Question

Does the quadratic function $$f(x)=3x^{2}+5x+17$$ have one, two, or no real zeros? Utilize the quadratic formula to determine the answer. Remember the quadratic formula: $$x=\dfrac {-b\pm \sqrt {b^{2}-4ac}}{2a}$$

Answer

**step1** Understanding the Problem

The problem asks us to determine the number of real zeros for the quadratic function $$f(x)=3x^{2}+5x+17$$. We are specifically instructed to use the quadratic formula to find the answer. The quadratic formula provided is $$x=\dfrac {-b\pm \sqrt {b^{2}-4ac}}{2a}$$. The number of real zeros depends on the value of the discriminant, which is the expression under the square root, $$b^{2}-4ac$$.

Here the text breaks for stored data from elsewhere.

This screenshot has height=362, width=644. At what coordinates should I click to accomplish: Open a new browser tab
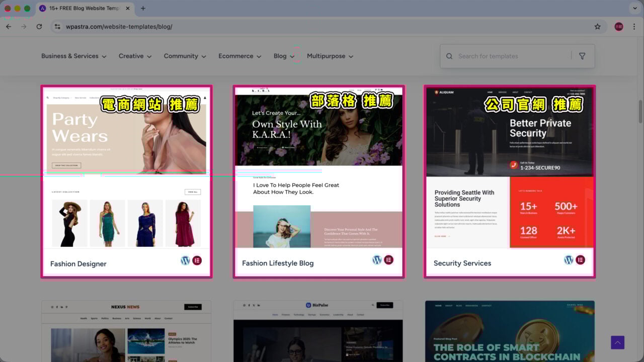(143, 9)
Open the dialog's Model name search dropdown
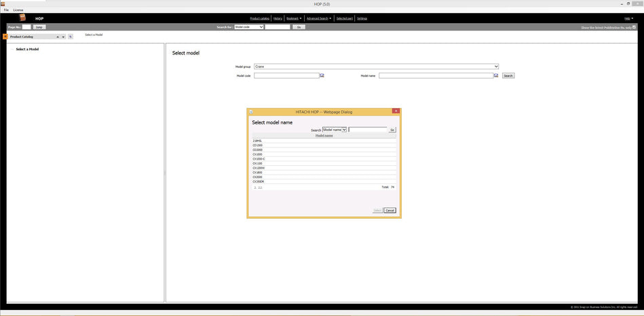 tap(344, 129)
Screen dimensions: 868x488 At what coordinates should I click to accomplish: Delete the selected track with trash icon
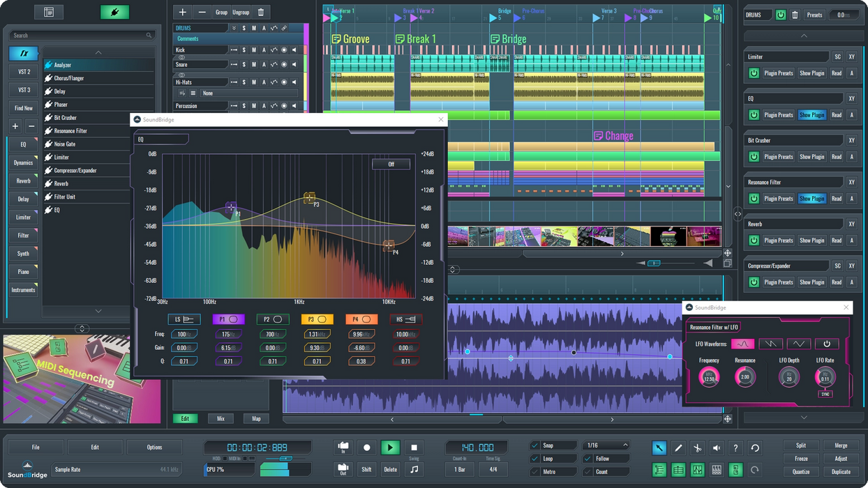pos(261,13)
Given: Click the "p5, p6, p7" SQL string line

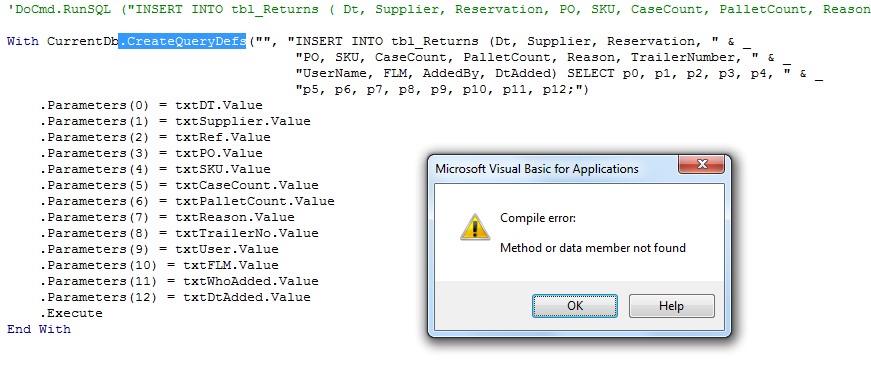Looking at the screenshot, I should coord(442,89).
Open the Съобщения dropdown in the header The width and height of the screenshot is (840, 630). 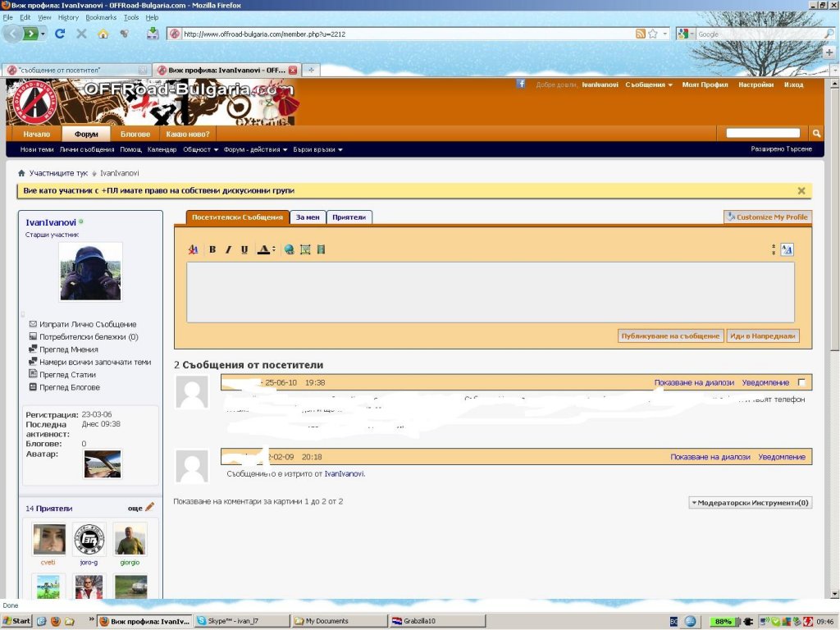[648, 84]
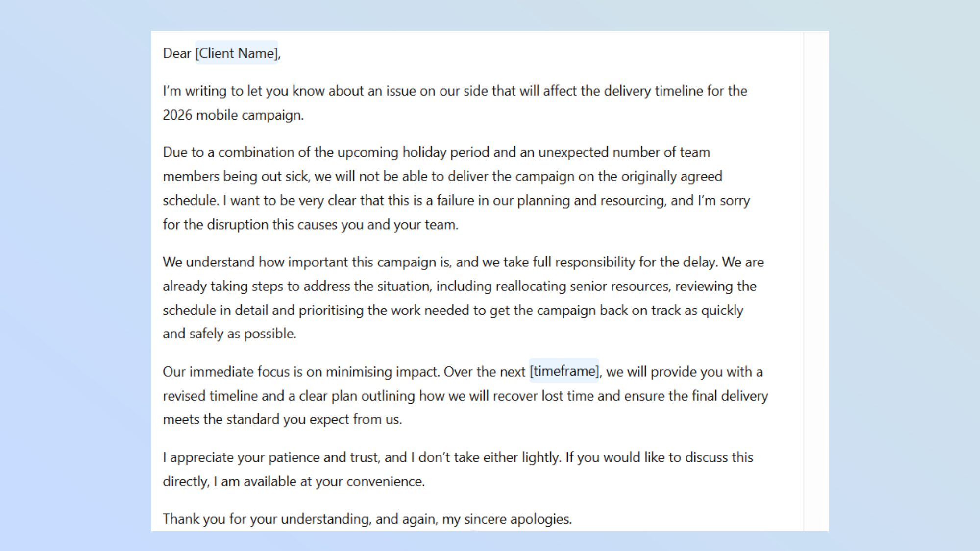The height and width of the screenshot is (551, 980).
Task: Select the [timeframe] placeholder field
Action: (564, 371)
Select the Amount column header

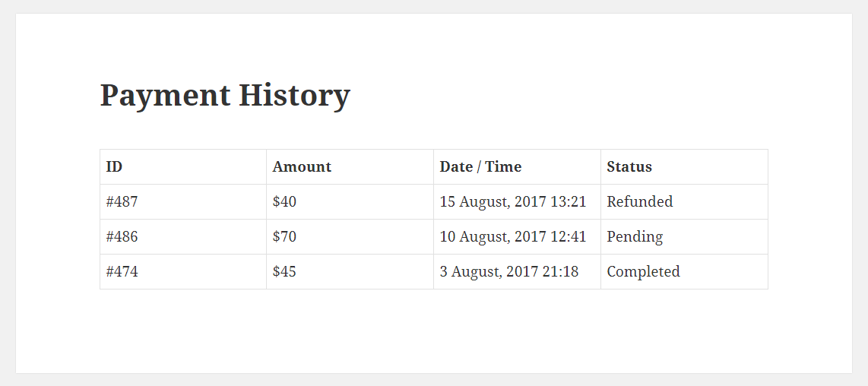click(302, 166)
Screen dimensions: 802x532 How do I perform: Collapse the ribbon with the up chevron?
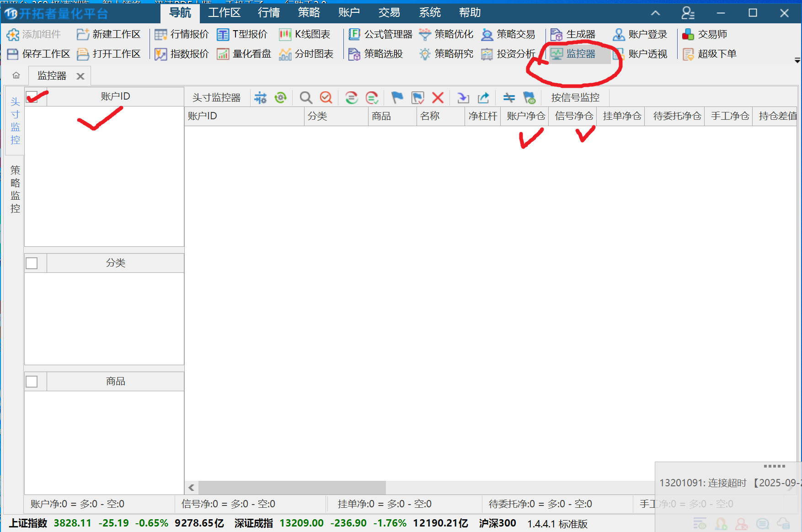point(655,13)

**step2** Acknowledging the Mathematical Scope

As a mathematician, I observe that the concepts of quadratic functions, real zeros, and the quadratic formula are typically introduced and studied in higher grades, beyond the elementary school curriculum (Common Core standards K-5). However, since the problem explicitly provides the formula and asks for its application, I will proceed with the calculation as requested to demonstrate the method.

**step3** Identifying the Coefficients

A quadratic function is generally expressed in the form $$ax^{2}+bx+c$$. By comparing this general form with our given function, $$f(x)=3x^{2}+5x+17$$, we can identify the coefficients:
The coefficient 'a' is the number multiplied by $$x^{2}$$, so $$a = 3$$.
The coefficient 'b' is the number multiplied by $$x$$, so $$b = 5$$.
The coefficient 'c' is the constant term, so $$c = 17$$.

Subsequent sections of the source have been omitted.